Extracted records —
━━━━━━━━━━━━━━━━
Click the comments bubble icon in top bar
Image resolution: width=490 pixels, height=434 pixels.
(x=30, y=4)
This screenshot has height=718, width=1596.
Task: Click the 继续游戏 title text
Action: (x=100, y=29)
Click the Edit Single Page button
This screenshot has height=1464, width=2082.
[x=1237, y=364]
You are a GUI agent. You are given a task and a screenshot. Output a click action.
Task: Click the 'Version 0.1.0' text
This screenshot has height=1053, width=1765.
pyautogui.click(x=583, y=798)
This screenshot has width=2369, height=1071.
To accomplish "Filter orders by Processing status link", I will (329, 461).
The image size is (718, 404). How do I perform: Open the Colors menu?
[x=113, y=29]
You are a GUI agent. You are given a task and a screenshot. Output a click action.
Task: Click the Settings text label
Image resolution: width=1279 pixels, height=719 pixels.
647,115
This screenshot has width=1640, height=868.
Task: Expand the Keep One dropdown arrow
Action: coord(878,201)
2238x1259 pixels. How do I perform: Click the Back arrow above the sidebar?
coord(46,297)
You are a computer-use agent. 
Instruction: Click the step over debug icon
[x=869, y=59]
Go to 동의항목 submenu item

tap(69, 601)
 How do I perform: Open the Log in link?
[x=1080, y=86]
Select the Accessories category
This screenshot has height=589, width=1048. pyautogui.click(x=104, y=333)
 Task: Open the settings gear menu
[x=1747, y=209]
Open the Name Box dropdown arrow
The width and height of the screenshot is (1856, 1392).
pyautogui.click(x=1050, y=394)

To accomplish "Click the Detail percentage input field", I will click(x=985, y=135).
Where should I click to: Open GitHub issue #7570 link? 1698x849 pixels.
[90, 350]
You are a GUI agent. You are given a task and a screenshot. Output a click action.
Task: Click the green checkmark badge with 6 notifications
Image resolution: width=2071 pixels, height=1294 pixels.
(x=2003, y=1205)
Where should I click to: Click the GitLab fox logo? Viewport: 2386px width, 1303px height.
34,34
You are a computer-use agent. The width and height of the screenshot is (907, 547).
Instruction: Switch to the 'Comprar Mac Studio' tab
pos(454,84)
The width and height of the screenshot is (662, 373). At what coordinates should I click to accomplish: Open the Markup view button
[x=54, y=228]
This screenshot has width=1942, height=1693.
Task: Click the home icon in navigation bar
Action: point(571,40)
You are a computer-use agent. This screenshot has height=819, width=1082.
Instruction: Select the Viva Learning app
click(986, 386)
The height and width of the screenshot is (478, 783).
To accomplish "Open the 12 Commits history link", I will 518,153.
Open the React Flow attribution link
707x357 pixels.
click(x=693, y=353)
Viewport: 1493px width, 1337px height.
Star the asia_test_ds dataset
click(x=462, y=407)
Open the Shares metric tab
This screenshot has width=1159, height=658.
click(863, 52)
━━━━━━━━━━━━━━━━
What the task asks —
An exact transcript of all the records is the expected result.

Output of the task —
Click the comments bubble icon in top bar
Image resolution: width=490 pixels, height=434 pixels.
(x=30, y=4)
This screenshot has height=718, width=1596.
Task: Click the 继续游戏 title text
Action: (x=100, y=29)
Click the Edit Single Page button
This screenshot has height=1464, width=2082.
[x=1237, y=364]
You are a GUI agent. You are given a task and a screenshot. Output a click action.
Task: Click the 'Version 0.1.0' text
This screenshot has height=1053, width=1765.
pyautogui.click(x=583, y=798)
This screenshot has width=2369, height=1071.
To accomplish "Filter orders by Processing status link", I will (329, 461).
The image size is (718, 404). How do I perform: Open the Colors menu?
[x=113, y=29]
You are a GUI agent. You are given a task and a screenshot. Output a click action.
Task: Click the Settings text label
Image resolution: width=1279 pixels, height=719 pixels.
647,115
This screenshot has width=1640, height=868.
Task: Expand the Keep One dropdown arrow
Action: coord(878,201)
2238x1259 pixels. How do I perform: Click the Back arrow above the sidebar?
coord(46,297)
You are a computer-use agent. 
Instruction: Click the step over debug icon
[x=869, y=59]
Go to 동의항목 submenu item

tap(69, 601)
 How do I perform: Open the Log in link?
[x=1080, y=86]
Select the Accessories category
This screenshot has height=589, width=1048. pyautogui.click(x=104, y=333)
 Task: Open the settings gear menu
[x=1747, y=209]
Open the Name Box dropdown arrow
The width and height of the screenshot is (1856, 1392).
pyautogui.click(x=1050, y=394)

To accomplish "Click the Detail percentage input field", I will click(x=985, y=135).
Where should I click to: Open GitHub issue #7570 link? 1698x849 pixels.
[90, 350]
You are a GUI agent. You are given a task and a screenshot. Output a click action.
Task: Click the green checkmark badge with 6 notifications
Image resolution: width=2071 pixels, height=1294 pixels.
(x=2003, y=1205)
Where should I click to: Click the GitLab fox logo? Viewport: 2386px width, 1303px height.
34,34
You are a computer-use agent. The width and height of the screenshot is (907, 547).
Instruction: Switch to the 'Comprar Mac Studio' tab
pos(454,84)
The width and height of the screenshot is (662, 373). At what coordinates should I click to accomplish: Open the Markup view button
[x=54, y=228]
This screenshot has width=1942, height=1693.
Task: Click the home icon in navigation bar
Action: point(571,40)
You are a computer-use agent. This screenshot has height=819, width=1082.
Instruction: Select the Viva Learning app
click(986, 386)
The height and width of the screenshot is (478, 783).
To accomplish "Open the 12 Commits history link", I will 518,153.
Open the React Flow attribution link
707x357 pixels.
click(x=693, y=353)
Viewport: 1493px width, 1337px height.
Star the asia_test_ds dataset
click(x=462, y=407)
Open the Shares metric tab
This screenshot has width=1159, height=658.
click(863, 52)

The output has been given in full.